Um estudo realizado pela Faculdade de Medicina da Universidade do Porto (FMUP) alerta para o subtratamento oncológico nas idosas diagnosticadas com cancro da mama e para o seu impacto negativo na vida dessas pacientes.
Publicada no Journal of Breast Cancer, a investigação revela que o impacto negativo se verificou independentemente da fragilidade ou da resiliência das doentes avaliadas e que a omissão de cirurgia influenciou negativamente a sobrevivência.
Neste estudo observacional, a taxa de mortalidade aos cinco anos das pacientes consideradas subtratadas foi de 55,1% e a taxa de letalidade por cancro de 24,5%, enquanto que, no grupo de tratamento standard, os números baixaram para 13,9% e 7%, respetivamente.
Em Portugal, a população com 65 anos ou mais quase triplicou de 8% em 1961 para 22% em 2019. Segundo os investigadores, o envelhecimento populacional está a contribuir para um aumento da incidência de cancro, “o que vai fazer com que os médicos tenham que tratar cada vez mais doentes com cancro em idades avançadas”, revela Fernando Osório, docente da FMUP e investigador do CINTESIS – Centro de Investigação em Tecnologias e Serviços de Saúde.
Iniciado em 2014, este projeto propôs realizar uma avaliação geriátrica aos pacientes com mais de 70 anos diagnosticados com cancro da mama no Centro de Mama do Hospital de São João, como complemento “essencial” ao processo de decisão terapêutica, avaliando o perfil risco/benefício e a vontade do doente em ser tratado.
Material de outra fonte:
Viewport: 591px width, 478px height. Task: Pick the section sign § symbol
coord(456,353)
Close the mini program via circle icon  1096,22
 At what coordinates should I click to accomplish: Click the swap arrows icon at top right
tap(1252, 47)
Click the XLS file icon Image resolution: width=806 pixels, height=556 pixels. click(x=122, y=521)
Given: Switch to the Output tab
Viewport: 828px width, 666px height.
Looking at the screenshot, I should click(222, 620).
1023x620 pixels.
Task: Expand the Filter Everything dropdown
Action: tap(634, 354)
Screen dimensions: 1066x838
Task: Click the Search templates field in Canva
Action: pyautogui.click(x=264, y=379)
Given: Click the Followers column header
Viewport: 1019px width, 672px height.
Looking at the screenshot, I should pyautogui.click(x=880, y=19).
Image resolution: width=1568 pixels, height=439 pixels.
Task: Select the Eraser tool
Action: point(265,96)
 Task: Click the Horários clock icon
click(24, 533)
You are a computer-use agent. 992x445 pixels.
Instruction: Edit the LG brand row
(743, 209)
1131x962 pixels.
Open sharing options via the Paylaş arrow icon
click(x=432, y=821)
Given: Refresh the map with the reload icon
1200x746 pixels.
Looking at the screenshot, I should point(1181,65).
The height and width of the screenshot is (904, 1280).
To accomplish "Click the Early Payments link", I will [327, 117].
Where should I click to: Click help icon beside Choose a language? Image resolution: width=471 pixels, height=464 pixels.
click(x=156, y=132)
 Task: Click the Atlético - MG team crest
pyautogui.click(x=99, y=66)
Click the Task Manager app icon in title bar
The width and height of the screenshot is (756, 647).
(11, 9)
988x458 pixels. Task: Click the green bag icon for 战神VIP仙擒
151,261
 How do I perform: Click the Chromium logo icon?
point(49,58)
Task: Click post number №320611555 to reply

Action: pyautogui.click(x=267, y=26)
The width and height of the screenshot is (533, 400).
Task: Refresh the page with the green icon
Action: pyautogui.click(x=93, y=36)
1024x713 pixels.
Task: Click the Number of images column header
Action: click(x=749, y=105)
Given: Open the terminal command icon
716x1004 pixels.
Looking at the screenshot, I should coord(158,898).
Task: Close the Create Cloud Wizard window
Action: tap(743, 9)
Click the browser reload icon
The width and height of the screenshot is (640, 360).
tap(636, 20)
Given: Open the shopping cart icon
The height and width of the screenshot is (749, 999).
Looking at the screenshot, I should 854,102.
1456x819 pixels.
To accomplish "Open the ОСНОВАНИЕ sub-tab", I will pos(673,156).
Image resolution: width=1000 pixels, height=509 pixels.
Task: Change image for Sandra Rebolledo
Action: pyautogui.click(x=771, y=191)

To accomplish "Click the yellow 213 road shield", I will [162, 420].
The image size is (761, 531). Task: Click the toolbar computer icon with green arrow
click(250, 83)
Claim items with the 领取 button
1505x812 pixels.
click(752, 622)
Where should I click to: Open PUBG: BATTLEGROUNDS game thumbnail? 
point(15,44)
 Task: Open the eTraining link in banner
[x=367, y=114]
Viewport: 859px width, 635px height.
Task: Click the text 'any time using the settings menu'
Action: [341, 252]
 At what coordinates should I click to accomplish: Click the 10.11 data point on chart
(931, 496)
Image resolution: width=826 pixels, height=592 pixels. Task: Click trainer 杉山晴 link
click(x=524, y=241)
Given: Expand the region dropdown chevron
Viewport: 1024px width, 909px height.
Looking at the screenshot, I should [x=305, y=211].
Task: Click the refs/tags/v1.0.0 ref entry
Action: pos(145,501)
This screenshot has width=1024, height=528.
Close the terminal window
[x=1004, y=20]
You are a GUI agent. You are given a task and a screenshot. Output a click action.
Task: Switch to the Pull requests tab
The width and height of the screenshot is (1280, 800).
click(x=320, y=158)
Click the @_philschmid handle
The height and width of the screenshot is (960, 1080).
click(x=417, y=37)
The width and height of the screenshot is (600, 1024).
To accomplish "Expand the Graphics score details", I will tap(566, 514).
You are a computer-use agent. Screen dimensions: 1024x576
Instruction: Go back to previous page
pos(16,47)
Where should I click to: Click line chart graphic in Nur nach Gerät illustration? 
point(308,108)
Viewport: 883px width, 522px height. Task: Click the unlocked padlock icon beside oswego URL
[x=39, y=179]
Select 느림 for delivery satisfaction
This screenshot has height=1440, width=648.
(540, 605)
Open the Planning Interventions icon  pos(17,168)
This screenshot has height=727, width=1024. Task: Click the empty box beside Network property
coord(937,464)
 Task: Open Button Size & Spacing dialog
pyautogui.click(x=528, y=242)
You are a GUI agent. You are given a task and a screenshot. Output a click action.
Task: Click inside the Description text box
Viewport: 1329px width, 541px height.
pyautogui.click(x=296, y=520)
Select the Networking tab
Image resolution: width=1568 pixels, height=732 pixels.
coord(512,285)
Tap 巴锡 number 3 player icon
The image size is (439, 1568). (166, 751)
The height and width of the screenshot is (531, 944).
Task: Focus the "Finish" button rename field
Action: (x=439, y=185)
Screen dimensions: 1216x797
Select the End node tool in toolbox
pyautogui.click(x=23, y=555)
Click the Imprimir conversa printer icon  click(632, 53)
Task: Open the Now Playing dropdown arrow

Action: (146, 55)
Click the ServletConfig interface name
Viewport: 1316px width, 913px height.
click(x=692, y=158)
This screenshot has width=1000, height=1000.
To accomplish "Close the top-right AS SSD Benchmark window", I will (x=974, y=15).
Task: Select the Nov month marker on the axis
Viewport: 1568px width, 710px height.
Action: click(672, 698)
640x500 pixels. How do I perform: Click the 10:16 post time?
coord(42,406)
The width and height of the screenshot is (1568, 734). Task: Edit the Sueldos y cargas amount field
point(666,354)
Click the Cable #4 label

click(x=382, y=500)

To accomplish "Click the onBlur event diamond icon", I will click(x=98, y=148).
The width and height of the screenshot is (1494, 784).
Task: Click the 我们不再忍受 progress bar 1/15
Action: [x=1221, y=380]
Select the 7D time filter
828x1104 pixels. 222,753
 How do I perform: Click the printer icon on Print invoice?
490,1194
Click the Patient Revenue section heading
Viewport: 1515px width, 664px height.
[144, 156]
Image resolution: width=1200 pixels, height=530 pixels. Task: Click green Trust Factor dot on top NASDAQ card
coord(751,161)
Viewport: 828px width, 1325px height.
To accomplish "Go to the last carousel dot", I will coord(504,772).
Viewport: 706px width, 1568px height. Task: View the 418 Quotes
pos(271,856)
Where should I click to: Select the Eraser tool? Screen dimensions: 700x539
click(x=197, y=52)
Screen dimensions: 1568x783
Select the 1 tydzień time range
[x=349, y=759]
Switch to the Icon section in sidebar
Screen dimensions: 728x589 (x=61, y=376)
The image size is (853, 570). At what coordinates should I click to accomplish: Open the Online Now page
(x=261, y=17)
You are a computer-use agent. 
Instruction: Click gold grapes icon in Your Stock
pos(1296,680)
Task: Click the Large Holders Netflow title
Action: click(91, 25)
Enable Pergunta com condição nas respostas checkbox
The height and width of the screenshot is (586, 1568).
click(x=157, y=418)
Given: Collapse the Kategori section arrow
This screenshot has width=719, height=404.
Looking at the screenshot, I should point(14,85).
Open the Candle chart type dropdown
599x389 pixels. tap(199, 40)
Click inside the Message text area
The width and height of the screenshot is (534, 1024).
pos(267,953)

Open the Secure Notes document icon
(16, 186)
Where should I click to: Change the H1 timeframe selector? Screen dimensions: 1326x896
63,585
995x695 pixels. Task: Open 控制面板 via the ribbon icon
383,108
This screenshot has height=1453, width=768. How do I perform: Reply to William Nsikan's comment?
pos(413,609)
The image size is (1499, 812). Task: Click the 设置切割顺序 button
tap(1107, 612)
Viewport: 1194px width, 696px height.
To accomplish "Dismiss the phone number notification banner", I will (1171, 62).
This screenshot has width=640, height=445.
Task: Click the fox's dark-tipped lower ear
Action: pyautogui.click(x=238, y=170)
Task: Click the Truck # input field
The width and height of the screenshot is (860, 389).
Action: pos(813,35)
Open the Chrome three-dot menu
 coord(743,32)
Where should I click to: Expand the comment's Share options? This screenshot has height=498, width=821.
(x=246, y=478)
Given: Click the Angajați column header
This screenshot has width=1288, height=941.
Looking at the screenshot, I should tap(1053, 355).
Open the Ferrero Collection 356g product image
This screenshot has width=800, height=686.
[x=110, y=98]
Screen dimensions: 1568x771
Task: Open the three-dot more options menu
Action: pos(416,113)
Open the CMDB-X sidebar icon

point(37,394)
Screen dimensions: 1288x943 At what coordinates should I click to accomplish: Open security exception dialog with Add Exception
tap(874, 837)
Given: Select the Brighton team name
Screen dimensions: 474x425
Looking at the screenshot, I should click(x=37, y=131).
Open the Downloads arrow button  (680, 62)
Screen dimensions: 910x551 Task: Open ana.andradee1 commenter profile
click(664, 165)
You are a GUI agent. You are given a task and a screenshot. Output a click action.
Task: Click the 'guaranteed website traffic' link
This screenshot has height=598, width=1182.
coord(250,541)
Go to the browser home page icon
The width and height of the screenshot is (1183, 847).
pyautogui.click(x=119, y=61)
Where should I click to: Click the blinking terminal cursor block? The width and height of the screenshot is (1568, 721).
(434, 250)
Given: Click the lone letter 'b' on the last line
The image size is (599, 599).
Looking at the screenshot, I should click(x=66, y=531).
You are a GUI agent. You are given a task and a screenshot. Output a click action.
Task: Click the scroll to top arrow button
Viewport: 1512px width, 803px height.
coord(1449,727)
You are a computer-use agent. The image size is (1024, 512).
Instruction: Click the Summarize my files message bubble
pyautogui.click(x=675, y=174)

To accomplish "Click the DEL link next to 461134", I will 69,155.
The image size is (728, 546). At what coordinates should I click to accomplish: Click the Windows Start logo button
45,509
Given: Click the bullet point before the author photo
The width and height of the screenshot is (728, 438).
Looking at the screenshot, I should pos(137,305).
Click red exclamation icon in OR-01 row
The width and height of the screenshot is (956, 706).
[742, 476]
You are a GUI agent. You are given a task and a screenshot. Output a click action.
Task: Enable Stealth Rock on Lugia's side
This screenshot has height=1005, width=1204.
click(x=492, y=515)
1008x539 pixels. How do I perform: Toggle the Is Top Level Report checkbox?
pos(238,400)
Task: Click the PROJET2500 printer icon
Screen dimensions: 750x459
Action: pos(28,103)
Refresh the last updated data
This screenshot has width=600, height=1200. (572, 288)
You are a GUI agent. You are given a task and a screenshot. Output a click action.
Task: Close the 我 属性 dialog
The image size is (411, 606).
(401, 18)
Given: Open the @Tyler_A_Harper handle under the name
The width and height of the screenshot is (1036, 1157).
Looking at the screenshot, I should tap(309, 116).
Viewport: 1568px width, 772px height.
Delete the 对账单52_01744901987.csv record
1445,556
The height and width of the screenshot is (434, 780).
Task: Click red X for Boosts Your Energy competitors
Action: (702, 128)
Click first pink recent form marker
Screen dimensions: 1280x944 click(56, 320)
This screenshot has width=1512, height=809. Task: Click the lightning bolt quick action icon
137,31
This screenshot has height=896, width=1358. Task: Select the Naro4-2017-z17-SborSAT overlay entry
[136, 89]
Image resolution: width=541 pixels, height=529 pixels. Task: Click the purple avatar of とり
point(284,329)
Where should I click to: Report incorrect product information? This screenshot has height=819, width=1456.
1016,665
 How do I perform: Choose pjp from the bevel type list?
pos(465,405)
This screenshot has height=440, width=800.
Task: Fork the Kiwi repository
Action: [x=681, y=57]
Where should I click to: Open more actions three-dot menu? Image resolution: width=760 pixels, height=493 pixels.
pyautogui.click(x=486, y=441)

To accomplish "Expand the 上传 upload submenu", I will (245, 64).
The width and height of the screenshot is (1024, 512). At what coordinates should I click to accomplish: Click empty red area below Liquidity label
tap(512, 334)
Neste trabalho, os médicos e investigadores identificaram ter ocorrido subtratamento em 53,3% das doentes, definido como: a recusa do paciente ao tratamento definido, o não cumprimento, por intolerância, do tratamento proposto ou a não proposta de um tratamento standard devido à idade cronológica avançada ou à vulnerabilidade fisiológica limitante.
Alargar rastreios e combater estigma
A escassa evidência científica de suporte às recomendações clínicas no diagnóstico e no tratamento do cancro da mama nos doentes idosos é um dos problemas levantados pelos investigadores, devido a esta população ser “sistematicamente excluída dos ensaios clínicos”.
“Atualmente, os programas de rastreio mamográfico não contemplam o considerável aumento da longevidade da mulher nos últimos 60 anos”. Por este motivo, Fernando Osório é a favor do alargamento do rastreio mamográfico às mulheres com mais de 70 anos, bem como da inclusão de idosos nos ensaios clínicos e o desenho de ensaios clínicos específicos para a “heterogeneidade fisiológica” do idoso.
“É importante, acima de tudo, combater o estigma da idade cronológica e conhecer melhor os doentes para obtermos um tratamento mais adequado e personalizado”, defende Fernando Osório, recordando que a atual taxa de 83% de sobrevivência aos cinco anos do cancro da mama em Portugal diminui para 50% em mulheres com mais de 75 anos.
“Devemos respeitar a vontade e a autonomia do doente, evitando um sobretratamento prejudicial à sua qualidade de vida, mas também temos a obrigação de evitar um subtratamento oncológico que tenha, como mostrámos neste trabalho, um efeito adverso no tempo de vida”, conclui o coordenador do grupo oncológico de mama do Centro Hospitalar Universitário de São João.